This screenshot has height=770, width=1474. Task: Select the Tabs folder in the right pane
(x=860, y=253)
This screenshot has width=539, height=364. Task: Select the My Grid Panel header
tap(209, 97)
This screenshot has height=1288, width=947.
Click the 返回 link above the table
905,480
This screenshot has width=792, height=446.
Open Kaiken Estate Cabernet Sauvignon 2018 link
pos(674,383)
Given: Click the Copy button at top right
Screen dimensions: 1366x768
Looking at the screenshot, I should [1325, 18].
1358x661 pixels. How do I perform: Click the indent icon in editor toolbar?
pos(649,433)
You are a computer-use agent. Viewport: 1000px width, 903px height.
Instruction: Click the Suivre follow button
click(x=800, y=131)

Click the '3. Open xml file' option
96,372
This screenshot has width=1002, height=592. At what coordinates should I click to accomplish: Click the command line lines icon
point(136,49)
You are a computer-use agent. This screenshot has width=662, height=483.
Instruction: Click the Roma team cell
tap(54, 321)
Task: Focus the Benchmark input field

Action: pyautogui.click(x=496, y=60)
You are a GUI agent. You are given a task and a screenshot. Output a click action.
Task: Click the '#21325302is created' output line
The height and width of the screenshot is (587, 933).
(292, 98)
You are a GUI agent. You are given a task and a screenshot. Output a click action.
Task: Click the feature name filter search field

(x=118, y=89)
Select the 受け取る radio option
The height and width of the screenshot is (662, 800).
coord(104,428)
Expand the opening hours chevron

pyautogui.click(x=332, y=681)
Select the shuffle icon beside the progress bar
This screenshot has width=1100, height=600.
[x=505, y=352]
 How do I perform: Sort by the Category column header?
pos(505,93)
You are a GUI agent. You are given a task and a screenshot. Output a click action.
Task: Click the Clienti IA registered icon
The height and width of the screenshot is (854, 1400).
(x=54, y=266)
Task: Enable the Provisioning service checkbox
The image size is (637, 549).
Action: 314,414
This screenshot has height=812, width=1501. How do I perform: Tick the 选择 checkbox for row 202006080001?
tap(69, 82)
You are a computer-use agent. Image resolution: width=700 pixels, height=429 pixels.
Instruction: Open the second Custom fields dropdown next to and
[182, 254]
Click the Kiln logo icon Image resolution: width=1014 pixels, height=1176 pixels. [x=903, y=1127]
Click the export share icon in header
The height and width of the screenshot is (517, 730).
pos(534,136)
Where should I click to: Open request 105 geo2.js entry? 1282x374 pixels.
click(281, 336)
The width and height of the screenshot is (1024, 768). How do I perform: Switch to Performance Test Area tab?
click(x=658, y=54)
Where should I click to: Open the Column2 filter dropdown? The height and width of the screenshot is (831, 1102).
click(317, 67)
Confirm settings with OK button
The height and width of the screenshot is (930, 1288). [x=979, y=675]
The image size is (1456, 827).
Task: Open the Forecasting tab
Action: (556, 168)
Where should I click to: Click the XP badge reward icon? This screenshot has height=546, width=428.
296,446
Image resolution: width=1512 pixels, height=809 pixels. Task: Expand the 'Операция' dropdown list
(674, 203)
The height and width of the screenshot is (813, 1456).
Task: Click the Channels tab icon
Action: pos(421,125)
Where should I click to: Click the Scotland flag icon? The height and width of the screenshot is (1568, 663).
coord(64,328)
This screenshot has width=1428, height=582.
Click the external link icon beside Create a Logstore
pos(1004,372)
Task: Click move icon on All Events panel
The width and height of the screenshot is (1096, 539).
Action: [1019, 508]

--------------------------------

*WHAT YOU NEED TO DO:*
Repeat every line exactly, starting with the first line of the entries, and stop once the line containing "This screenshot has width=792, height=446." has been given.

*ANSWER TO THIS TASK:*
This screenshot has height=770, width=1474. Task: Select the Tabs folder in the right pane
(x=860, y=253)
This screenshot has width=539, height=364. Task: Select the My Grid Panel header
tap(209, 97)
This screenshot has height=1288, width=947.
Click the 返回 link above the table
905,480
This screenshot has width=792, height=446.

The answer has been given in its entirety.